Exercise goal: Search the material for "agent" and show all lines that contain it.
+===+
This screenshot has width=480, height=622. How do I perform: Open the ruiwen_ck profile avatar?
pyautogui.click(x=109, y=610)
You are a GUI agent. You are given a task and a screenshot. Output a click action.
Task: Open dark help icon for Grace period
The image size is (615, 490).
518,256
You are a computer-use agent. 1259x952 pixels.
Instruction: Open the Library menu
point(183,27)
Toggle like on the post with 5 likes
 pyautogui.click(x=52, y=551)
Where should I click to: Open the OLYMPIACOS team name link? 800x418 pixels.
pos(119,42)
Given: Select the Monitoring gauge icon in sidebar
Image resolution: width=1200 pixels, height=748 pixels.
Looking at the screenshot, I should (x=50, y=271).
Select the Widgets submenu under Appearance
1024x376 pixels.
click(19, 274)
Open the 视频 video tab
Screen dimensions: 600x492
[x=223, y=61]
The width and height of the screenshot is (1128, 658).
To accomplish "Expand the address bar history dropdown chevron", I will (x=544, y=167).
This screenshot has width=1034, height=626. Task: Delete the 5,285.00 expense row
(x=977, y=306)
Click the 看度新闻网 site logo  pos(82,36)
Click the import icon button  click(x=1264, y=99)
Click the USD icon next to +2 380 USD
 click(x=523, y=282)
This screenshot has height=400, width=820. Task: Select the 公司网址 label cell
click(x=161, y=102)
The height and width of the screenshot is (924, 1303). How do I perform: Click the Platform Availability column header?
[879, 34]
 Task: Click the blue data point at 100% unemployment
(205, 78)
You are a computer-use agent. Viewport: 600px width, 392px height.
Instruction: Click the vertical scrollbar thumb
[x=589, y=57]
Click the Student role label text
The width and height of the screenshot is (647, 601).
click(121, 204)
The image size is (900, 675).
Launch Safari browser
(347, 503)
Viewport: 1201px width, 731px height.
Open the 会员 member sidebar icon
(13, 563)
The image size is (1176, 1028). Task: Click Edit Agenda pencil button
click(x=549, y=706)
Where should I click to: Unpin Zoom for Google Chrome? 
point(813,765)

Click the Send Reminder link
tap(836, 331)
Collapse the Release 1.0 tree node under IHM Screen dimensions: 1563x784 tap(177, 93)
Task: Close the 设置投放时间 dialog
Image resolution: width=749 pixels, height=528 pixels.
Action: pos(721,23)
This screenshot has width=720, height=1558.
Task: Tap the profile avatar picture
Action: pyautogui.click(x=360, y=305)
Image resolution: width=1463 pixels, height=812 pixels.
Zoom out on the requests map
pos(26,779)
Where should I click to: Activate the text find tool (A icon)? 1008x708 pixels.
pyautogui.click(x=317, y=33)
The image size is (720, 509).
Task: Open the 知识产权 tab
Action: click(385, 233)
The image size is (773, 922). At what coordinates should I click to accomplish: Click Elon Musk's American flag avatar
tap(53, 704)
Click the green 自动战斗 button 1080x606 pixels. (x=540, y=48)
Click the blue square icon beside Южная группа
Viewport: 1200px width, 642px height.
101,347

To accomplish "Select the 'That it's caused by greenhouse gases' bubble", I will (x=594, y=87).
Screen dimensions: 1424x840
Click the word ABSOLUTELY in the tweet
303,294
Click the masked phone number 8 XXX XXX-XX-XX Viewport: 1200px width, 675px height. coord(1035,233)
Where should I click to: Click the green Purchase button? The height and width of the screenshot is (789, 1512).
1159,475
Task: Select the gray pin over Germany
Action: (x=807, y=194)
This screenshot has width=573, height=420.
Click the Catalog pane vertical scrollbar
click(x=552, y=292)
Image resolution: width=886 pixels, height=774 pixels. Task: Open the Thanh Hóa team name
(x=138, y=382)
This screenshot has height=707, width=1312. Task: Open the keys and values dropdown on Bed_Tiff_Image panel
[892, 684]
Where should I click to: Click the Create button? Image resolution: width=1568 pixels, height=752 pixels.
+===+
Output of the exercise:
You are a GUI agent. You are given a task and a screenshot. Output a click action.
You are a computer-use agent. 1259x952 pixels.
You are a computer-use agent. Viewport: 600px width, 392px height.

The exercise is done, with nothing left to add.